Methods: We present three cases of recurrent FSGS after deceased donor pediatric kidney transplants. Two children had a prior history of post-transplant recurrence with graft loss despite plasmapheresis and immunosuppression intensification. With their current transplants, all demonstrated early recurrence with resistance to plasmapheresis therapy and augmentation of immunosuppression, including pulse steroids, cyclophosphamide, and B cell depletion. These children then started a 12-treatment trial of LDL-a over 9 weeks (2 sessions/week x 3 weeks; weekly x 6 weeks) in the setting of ongoing nephrosis and marked graft dysfunction. Baseline immunosuppression was maintained during LDL-a. Clinical parameters assessing treatment response were assessed over the LDL-a course and subsequent follow-up.
Results: All three children manifested resolved edema and partial remission of FSGS with significant improvement in graft function during the initial 12 treatments, leading to ongoing weekly treatments with maintained or improved clinical parameters of remission. The first child maintained a partial remission through 84 LDL-a treatments over 31 months but died from an unrelated medical condition. In the next two children, after improvement with LDL-a, B cell depletion that had previously been ineffective was repeated. Both children entered complete remission and were tapered off LDL-a within 6 further treatments and have remained fully in remission now for 25 and 39 months.

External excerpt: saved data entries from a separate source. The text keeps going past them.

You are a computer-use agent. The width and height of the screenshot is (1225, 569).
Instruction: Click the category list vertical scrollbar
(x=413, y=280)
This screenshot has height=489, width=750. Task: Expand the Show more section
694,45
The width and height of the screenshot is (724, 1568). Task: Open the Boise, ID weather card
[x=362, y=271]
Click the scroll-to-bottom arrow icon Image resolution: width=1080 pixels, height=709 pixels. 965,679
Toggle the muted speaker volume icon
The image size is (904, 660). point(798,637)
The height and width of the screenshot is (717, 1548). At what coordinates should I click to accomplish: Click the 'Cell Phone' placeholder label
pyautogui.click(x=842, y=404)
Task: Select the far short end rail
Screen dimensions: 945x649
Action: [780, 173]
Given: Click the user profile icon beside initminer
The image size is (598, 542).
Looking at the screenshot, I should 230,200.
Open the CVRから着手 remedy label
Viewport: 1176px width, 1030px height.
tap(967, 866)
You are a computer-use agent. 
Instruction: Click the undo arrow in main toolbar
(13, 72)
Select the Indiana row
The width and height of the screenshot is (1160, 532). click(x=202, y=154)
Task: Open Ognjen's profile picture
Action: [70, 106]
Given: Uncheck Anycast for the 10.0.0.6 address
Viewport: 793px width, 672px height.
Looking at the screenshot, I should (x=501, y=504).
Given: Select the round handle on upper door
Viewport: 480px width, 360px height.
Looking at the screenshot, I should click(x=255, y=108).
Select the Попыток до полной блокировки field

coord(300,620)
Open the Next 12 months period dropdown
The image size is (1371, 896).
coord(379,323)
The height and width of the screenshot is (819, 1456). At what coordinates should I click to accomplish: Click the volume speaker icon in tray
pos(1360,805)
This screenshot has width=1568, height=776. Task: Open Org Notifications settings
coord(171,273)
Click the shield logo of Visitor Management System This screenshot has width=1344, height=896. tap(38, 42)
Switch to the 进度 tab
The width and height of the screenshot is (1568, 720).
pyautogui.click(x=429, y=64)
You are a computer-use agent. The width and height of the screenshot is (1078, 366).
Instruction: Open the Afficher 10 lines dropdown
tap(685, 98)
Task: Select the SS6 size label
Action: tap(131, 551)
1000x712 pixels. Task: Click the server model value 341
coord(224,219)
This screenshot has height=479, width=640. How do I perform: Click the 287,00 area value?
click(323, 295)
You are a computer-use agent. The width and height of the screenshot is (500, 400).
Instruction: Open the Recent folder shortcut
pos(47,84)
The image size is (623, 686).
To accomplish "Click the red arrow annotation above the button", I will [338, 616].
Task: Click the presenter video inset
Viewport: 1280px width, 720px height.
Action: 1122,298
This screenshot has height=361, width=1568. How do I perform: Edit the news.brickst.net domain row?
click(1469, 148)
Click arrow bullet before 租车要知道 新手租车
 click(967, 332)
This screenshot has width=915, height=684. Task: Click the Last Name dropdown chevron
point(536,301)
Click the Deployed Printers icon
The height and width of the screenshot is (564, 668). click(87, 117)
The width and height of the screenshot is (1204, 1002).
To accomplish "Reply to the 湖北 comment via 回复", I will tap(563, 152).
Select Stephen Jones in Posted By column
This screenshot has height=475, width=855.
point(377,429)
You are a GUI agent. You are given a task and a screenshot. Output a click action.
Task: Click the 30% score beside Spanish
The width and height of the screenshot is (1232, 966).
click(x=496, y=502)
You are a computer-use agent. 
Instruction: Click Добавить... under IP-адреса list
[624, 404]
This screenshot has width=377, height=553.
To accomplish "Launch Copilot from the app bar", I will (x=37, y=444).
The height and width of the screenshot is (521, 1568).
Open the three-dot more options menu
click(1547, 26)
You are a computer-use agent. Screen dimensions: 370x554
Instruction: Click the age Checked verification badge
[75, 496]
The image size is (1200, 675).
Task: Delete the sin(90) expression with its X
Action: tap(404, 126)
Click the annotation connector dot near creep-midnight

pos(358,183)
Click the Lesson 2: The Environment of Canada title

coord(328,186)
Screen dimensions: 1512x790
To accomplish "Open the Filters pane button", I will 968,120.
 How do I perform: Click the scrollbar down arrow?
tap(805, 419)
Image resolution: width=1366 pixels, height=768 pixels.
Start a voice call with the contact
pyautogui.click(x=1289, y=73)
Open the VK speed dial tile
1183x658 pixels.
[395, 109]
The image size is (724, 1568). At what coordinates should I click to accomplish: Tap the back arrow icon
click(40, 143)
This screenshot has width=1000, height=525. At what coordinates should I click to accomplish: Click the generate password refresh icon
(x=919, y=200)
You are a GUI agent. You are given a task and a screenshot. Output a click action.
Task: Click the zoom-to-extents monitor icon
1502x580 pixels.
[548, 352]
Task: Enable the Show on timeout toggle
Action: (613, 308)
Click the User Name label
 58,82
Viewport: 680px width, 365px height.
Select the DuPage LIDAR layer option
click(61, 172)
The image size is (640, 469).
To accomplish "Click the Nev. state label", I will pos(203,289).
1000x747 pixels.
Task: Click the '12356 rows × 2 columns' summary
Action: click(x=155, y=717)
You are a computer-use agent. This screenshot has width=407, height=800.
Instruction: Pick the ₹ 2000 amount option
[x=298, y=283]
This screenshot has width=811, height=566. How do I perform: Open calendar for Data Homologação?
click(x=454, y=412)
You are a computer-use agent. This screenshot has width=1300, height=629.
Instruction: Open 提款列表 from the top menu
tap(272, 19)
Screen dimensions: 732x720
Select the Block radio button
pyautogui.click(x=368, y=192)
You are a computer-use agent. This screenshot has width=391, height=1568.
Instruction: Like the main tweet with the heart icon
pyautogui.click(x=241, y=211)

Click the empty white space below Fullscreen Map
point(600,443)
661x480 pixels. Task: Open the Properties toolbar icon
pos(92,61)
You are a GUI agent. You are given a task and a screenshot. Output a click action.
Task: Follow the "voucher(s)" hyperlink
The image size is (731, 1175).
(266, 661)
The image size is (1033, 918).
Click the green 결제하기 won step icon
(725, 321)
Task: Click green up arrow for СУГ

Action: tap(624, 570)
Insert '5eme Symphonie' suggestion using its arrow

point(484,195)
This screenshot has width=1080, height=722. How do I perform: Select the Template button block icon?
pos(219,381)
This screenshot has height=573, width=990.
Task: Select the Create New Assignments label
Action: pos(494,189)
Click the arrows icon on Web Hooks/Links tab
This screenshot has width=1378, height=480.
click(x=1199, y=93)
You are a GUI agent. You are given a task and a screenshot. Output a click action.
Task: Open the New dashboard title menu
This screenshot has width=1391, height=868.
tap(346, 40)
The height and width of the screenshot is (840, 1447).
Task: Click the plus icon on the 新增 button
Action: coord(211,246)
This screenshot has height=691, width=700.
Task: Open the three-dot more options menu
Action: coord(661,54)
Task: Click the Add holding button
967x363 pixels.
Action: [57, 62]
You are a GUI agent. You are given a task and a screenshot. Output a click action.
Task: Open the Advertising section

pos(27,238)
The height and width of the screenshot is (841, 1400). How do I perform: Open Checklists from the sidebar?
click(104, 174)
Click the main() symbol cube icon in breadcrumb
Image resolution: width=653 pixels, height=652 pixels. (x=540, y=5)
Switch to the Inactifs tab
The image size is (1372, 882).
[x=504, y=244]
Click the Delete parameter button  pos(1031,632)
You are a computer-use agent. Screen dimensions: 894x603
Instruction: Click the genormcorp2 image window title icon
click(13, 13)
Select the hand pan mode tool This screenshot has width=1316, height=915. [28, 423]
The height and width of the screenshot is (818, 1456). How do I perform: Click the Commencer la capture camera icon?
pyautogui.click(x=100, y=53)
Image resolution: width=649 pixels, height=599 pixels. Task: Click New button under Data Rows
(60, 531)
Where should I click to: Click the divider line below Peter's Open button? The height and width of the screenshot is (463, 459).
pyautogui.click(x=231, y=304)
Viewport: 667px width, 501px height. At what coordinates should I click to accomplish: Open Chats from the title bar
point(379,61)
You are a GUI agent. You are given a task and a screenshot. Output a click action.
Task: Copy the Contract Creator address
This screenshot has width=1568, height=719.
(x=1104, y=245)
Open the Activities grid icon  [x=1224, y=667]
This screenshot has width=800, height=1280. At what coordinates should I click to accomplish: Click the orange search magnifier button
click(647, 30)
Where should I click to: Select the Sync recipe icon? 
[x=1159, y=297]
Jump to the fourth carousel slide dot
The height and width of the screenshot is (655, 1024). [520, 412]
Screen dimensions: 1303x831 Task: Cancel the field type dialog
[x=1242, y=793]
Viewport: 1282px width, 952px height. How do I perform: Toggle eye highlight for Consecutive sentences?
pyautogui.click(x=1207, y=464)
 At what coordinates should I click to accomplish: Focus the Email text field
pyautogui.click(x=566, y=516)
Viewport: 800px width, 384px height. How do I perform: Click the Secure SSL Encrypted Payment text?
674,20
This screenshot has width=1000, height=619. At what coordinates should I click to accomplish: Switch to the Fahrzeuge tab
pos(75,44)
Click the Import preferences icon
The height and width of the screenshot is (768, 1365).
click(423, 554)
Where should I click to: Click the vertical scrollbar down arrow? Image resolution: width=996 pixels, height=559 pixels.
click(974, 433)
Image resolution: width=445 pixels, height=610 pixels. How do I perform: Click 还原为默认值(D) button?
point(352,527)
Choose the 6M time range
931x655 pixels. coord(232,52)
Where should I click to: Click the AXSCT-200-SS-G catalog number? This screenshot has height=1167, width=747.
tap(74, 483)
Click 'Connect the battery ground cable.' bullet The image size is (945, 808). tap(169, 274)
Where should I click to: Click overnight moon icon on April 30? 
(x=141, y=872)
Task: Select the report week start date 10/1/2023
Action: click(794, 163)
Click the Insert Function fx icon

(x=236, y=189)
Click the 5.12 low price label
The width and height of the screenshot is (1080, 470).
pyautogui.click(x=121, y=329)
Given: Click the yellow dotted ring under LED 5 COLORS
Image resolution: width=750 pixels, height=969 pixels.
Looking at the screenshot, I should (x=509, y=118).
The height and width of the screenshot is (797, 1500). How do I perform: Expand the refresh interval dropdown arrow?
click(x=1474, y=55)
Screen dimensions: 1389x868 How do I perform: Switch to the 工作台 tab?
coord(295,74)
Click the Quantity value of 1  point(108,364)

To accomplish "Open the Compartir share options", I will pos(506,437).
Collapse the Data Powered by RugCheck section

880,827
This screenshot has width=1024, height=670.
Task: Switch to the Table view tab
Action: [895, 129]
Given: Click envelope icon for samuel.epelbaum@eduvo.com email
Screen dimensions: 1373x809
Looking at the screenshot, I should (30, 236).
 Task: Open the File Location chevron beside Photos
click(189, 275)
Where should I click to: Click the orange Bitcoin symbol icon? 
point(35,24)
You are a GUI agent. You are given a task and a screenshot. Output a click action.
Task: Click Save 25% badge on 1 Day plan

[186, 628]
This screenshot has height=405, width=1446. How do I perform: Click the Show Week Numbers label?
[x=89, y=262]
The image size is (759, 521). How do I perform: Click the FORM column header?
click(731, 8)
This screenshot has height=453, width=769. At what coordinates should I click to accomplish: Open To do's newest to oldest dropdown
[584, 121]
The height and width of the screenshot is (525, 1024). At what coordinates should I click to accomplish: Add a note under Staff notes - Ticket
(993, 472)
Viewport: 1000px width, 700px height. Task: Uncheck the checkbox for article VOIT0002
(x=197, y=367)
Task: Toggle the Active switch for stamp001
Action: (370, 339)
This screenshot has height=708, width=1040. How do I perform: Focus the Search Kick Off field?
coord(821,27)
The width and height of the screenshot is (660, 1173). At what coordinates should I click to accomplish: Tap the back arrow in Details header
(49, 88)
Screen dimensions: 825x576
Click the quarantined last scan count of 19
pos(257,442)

Conclusion: We conclude that: 1) LDL-a may be efficacious rescue therapy in treatment-refractory recurrent FSGS; 2) Remission achieved with LDL-a can be long-lived and complete even after LDL-a cessation; 3) Volume balance and graft function may improve significantly even with partial remission; 4) Prior ineffective therapies such as B cell depletion may exhibit better effect post-LDL-a.